## TASK A
Add 96 to every coordinate in the answers of the rows that begin at the line containing "PROBABILITY AND STATISTICS (53, 1875)" and end after the line containing "A. Using the if keyword (60, 361)". Give only those lines again in full, with their requests.

## QUOTED TEXT
□ □ □ □

I develop a large .net application with Oracle database and we have an excellent Oracle DBA in our team. We have used Foreign key constraints wherever possible for data integrity. Triggers are used only to get a new value from sequence or for auditing purpose and not for any business logic. We have used multicolumn unique indexes for data integrity and single column non-unique indexes.
"In Oracle, an index cannot be used for RANGE SCANS on something that doesn't constitute a leftmost prefix."
I believe this is not true anymore since Oracle 10g.
"When they did use indexes, they tended to make one large index instead of many distinct indexes. Is there some compelling performance gain to be had from that?"
You create indexes to speed up queries. If you query on "surname = 'Smith' and given_name = 'john'", then it is better to have a single index on (surname, given_name) than two separate indexes.
If no-one is complaining about performance, you probably don't need to worry about indexes.
Lots of primary keys.
We also avoided foreign key constraints.
Avoid the use of triggers.
Sounds like they used an ORM to fetch objects out of the database. That means fewer ultra-complex joins and SELECT statements and more simple SELECTS. It means constraints in the code, not the database. Similarly, "trigger"-like behavior is in the code.
Doesn't sound Oracle-specific. Sounds like the application has an ORM.
A lot of people, including me, don't like triggers because it makes it a lot harder to troubleshoot.
This pretty much sums up my opinion
I did Oracle database design for a large organization, and we used triggers as much as we could due to the fact that we had business rules that had to be enforced when data was coming from several directions (the application's GUI, and SQL scripts used for data migration). The business rules we enforced were pretty simple (date checking, checking for existence of rows in another table, etc...). If we tried to make them to complex, we got the dreaded "mutating table" error, which basically means you're trying to inspect the table that is currently changing. So triggers can be useful in some situations, but can cause headaches.
As far as indexes go, in my opinion it is -very- important to have indexes on the columns that are used for joining tables together. That's an easy way to increase performance.
About the foreign keys: since the database changed hands so much, I wonder if the foreign keys could have been dropped accidentally, somewhere along the line. I used PL-SQL developer and some seemingly-innocent operations (like adding/removing a column I think, but I'm not sure) caused the foreign keys to all be deleted.
They may have avoided using foreign constraints for performance. I'm told it can be very slow. They also make it difficult to bulk load data which may be inaccurate when loaded but will be corrected programatically.
"We have a few tables in the database that have two separate owners. Both owners define identical primary key constraints on the table. This has me perplexed. Why would a table have multiple owners? And why would each owner define separate yet identical primary keys?"

□ □ □ □

## DATA ENTRIES

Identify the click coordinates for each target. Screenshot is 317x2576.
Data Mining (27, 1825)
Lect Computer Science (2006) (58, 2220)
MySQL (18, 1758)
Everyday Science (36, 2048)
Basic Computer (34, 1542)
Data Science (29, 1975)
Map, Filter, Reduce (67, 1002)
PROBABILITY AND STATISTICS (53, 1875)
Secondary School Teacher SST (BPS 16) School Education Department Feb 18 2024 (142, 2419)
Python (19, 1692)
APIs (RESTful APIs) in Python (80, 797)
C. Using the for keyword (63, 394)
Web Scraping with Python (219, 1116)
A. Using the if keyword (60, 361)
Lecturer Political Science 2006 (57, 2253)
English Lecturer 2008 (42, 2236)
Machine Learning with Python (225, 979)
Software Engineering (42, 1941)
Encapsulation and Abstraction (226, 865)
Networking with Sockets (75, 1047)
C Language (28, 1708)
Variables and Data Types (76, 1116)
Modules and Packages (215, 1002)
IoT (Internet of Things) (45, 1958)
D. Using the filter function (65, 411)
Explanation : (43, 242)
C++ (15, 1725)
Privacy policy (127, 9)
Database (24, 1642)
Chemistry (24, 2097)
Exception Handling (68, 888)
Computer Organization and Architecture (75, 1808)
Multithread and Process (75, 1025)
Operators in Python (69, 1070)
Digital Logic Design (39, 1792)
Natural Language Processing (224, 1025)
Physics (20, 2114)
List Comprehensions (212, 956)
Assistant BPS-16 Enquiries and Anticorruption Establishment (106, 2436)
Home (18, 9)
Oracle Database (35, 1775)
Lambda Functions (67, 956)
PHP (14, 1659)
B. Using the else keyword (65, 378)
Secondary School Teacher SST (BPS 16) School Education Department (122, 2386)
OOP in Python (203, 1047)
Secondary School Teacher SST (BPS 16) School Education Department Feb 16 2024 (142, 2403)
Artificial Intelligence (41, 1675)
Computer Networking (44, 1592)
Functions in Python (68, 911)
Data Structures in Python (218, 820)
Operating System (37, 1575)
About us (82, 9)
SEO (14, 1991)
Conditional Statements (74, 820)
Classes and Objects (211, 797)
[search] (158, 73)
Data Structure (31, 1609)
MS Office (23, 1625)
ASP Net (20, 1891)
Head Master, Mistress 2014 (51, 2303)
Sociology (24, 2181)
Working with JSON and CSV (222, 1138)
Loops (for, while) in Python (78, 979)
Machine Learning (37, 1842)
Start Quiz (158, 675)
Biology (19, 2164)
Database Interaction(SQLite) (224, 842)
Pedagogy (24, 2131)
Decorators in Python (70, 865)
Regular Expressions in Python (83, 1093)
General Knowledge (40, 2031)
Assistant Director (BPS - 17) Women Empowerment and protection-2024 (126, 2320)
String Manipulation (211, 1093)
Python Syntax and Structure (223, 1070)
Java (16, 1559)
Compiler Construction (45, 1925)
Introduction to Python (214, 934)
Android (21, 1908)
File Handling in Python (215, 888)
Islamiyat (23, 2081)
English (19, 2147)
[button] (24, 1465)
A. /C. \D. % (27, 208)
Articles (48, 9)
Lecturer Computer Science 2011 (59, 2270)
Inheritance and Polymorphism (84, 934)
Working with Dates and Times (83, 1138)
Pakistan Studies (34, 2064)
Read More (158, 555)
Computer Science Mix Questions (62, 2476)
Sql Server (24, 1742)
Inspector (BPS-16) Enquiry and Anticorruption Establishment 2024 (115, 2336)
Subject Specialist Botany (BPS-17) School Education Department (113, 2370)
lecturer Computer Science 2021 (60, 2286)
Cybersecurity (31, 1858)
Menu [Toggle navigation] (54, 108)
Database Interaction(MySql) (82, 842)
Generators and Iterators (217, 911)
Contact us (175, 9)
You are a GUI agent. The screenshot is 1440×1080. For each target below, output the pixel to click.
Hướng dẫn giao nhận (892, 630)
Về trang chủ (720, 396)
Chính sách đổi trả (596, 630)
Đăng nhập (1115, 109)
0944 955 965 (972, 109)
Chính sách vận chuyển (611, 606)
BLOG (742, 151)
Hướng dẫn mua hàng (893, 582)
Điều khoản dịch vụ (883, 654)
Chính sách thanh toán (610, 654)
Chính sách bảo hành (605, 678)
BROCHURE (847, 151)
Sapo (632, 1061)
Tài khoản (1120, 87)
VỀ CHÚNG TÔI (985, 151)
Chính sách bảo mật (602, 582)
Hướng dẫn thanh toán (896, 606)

□ □ □ □

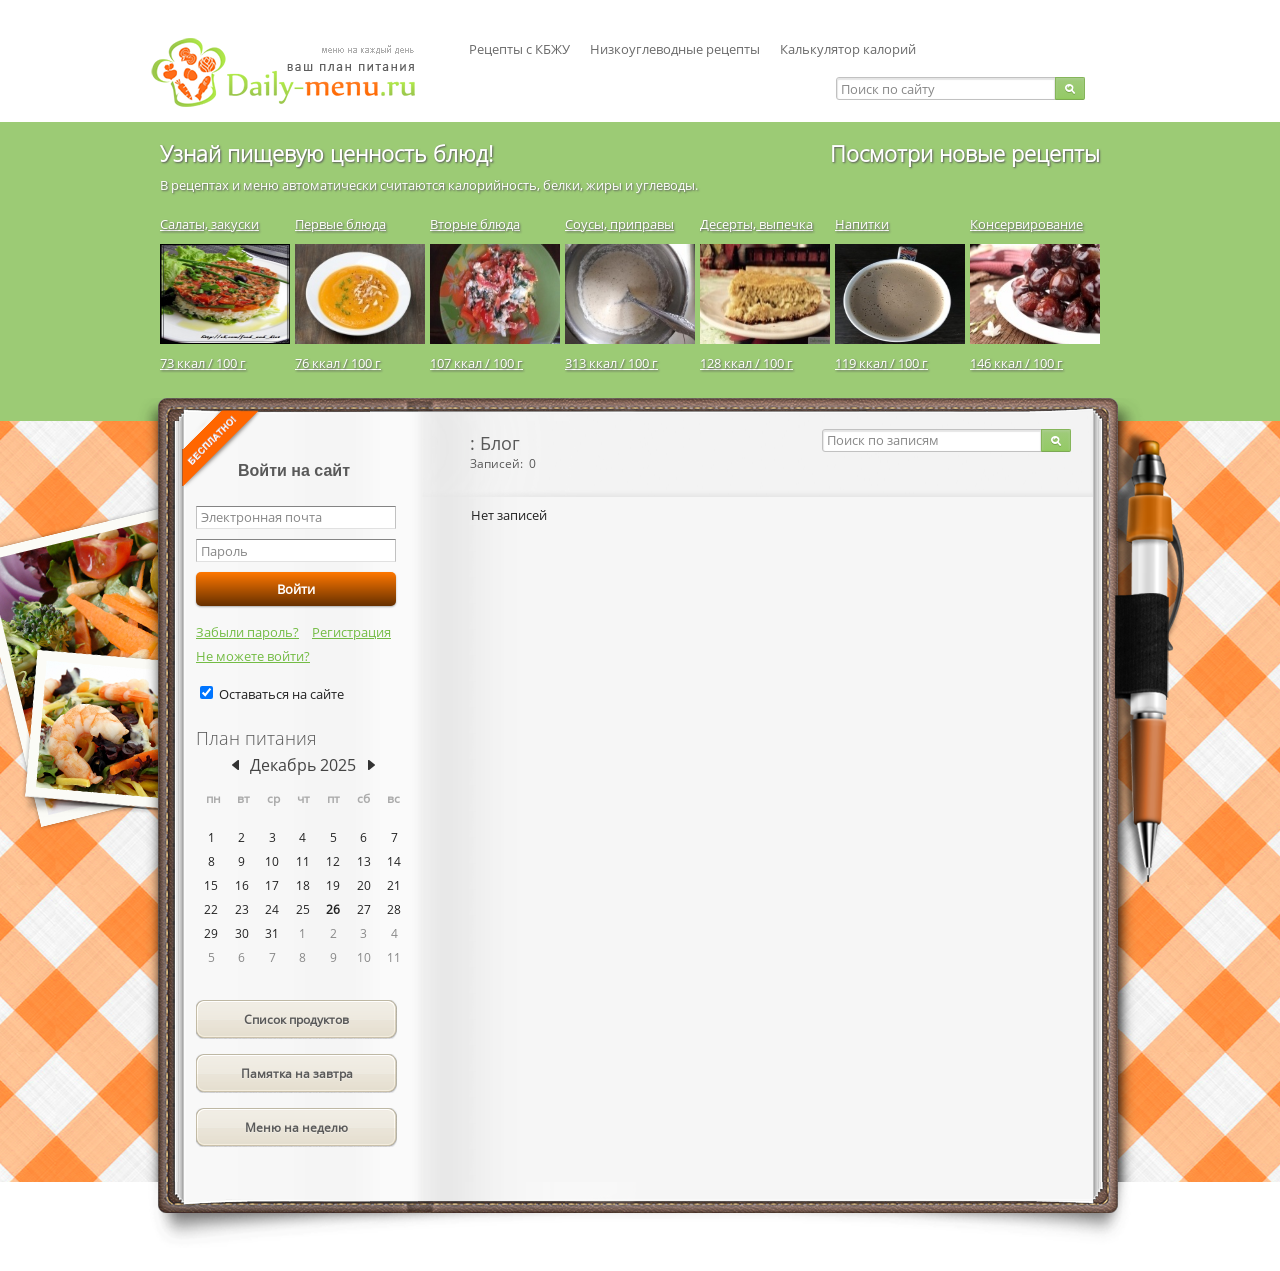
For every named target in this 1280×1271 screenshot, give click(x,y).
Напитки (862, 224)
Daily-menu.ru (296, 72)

□ □ □ □

## TASK B
Output the passage from the Oracle database design discussion word for word, beginning at the words "You create indexes" and stopping after "of primary keys.".

## FULL OUTPUT A
PROBABILITY AND STATISTICS (149, 1971)
Secondary School Teacher SST (BPS 16) School Education Department Feb 18 2024 (238, 2515)
Python (115, 1788)
APIs (RESTful APIs) in Python (176, 893)
C. Using the for keyword (159, 490)
Web Scraping with Python (315, 1212)
A. Using the if keyword (156, 457)

## FULL OUTPUT B
You create indexes to speed up queries. If you query on "surname = 'Smith' and given_name = 'john'", then it is better to have a single index on (surname, given_name) than two separate indexes.
If no-one is complaining about performance, you probably don't need to worry about indexes.
Lots of primary keys.